In the previous article „How to Set Up Nginx Hotlink Protection in Baota Panel and LNMP Environments", it was mentioned that Naibabiji's site exceeded its traffic limit. Initially, it was thought to be due to hotlinking of images. After analyzing the logs, it was discovered that the AhrefsBot spam bot was crawling the site like crazy, making over 6,000 requests in less than a day. Damn it. I immediately researched how to block AhrefsBot.
What is AhrefsBot
AhrefsBot is a foreign search engine spider. However, for your website, it offers no benefits other than wasting resources.
Simply put, AhrefsBot is a crawler spider for marketing websites, responsible for analyzing your site's link information. This tool is useless for domestic users.
For a detailed introduction, you can check the English explanation on their official website: https://ahrefs.com/robot
AhrefsBot IP Ranges
After analyzing a day's worth of website logs, guess how many different AhrefsBot spider IPs were crawling the site data?

There were actually 561 IPs, and that's just from less than a day's log records.
The officially announced AhrefsBot crawler IP ranges are as follows:
54.36.148.0/24 54.36.149.0/24 54.36.150.0/24 195.154.122.0/24 195.154.123.0/24 195.154.126.0/24 195.154.127.0/24
Alright, since it's this insane, let's start figuring out how to block AhrefsBot's crawling.
Directly Block AhrefsBot IP Ranges
The server of the site crawled by AhrefsBot spider uses Alibaba Cloud. Alibaba Cloud's backend has security groups available, so directly blocking AhrefsBot's IP ranges is the simplest, most brutal, and immediately effective method.
Go to the Alibaba Cloud backend, enter your server list, click on the server's security group, and configure the security group rules.

Configure as shown in the image above, and add all these IP ranges. (Naibabiji directly blocked all IPs in the 54.36.*.* and 195.154.*.* ranges.)
54.36.148.0/24 54.36.149.0/24 54.36.150.0/24 195.154.122.0/24 195.154.123.0/24 195.154.126.0/24 195.154.127.0/24
Block using robots.txt
Generally, any spider or crawler that follows robots rules can be blocked using robots.txt. AhrefsBot officially claims to follow this rule, but in reality, if you don't add this rule from the start, you won't know when its spider will recrawl your robots.txt file to update the crawling rules.

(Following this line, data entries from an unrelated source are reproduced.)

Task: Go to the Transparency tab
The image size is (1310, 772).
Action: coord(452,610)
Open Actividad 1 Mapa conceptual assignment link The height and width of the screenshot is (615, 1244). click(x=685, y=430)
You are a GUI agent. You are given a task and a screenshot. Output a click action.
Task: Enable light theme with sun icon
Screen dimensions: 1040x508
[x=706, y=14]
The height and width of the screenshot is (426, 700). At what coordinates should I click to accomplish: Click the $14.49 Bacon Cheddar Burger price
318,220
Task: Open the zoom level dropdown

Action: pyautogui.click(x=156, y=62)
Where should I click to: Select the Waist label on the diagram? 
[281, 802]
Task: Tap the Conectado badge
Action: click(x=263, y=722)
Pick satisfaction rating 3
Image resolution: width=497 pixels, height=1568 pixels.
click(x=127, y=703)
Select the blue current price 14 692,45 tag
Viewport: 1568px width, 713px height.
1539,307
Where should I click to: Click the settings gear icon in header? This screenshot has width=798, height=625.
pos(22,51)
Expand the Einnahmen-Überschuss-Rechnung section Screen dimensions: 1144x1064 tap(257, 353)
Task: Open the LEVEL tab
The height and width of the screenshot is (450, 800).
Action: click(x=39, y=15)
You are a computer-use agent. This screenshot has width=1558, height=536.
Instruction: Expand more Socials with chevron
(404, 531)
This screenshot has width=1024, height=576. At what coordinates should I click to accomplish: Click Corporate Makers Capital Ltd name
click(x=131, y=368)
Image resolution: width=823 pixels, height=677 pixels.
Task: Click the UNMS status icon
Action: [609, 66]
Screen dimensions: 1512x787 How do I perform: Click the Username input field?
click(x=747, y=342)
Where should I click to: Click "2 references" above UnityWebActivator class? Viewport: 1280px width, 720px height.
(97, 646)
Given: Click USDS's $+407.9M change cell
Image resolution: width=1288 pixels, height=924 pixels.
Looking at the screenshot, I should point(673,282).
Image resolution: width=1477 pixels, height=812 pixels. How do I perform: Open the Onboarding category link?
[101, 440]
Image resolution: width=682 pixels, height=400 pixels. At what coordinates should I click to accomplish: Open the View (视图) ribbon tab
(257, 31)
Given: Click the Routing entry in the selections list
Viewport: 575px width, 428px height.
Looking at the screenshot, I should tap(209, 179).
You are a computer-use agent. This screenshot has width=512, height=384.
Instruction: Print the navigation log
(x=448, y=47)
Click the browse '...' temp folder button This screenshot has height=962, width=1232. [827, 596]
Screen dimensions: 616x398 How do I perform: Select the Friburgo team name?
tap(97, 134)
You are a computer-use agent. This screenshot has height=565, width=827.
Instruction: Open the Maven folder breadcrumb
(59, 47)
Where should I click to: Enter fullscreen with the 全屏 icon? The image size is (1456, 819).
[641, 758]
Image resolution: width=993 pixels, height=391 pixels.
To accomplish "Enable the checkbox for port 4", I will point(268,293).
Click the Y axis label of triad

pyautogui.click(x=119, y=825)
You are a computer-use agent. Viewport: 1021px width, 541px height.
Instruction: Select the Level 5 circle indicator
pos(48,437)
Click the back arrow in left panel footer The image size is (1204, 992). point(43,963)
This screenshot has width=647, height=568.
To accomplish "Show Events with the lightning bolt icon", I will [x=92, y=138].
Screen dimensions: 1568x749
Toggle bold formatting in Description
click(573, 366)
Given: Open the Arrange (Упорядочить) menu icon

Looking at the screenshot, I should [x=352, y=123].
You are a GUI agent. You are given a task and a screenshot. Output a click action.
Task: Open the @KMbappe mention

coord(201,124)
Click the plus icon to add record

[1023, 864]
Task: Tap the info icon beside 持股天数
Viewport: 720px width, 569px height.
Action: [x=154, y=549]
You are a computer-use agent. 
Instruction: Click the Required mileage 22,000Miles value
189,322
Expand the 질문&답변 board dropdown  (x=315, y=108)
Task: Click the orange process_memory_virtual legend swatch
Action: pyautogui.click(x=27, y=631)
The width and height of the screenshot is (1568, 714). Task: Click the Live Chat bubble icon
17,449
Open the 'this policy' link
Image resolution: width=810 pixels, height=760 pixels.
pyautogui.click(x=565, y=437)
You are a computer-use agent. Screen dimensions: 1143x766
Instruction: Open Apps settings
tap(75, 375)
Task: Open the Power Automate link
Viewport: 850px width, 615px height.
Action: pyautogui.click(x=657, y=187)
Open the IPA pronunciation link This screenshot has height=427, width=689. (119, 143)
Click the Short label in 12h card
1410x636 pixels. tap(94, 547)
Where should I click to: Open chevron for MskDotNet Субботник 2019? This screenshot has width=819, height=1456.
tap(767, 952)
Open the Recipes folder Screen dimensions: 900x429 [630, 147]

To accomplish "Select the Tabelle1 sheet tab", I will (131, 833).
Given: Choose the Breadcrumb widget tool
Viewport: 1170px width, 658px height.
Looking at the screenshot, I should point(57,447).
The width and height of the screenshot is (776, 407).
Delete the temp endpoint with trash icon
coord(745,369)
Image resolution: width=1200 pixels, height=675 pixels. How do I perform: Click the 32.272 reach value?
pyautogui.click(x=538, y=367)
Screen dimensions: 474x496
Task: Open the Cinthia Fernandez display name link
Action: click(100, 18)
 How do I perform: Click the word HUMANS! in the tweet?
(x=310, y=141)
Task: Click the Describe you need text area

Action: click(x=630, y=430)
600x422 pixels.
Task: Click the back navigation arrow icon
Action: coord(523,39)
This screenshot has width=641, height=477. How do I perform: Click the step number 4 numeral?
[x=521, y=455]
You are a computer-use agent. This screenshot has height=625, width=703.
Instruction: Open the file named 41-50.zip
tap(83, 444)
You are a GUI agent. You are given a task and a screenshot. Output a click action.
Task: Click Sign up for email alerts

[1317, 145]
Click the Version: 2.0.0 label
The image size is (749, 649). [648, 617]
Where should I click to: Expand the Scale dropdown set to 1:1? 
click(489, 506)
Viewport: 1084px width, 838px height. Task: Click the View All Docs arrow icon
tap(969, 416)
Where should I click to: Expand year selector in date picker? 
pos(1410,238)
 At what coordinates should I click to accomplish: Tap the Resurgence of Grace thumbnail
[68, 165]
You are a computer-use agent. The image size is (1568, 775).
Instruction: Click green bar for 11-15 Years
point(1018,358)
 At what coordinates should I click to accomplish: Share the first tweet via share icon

So, more violently, directly blocking IPs is faster. If you want to add it, the rule is as follows:
User-agent: AhrefsBot Disallow: /
Block using Apache or Nginx
This method refers to the previous article:Methods to Block Specific Bots and Crawlers from Accessing WordPress Websites
If using Nginx, you can also add the following code snippet to your virtual host configuration file to block AhrefsBot.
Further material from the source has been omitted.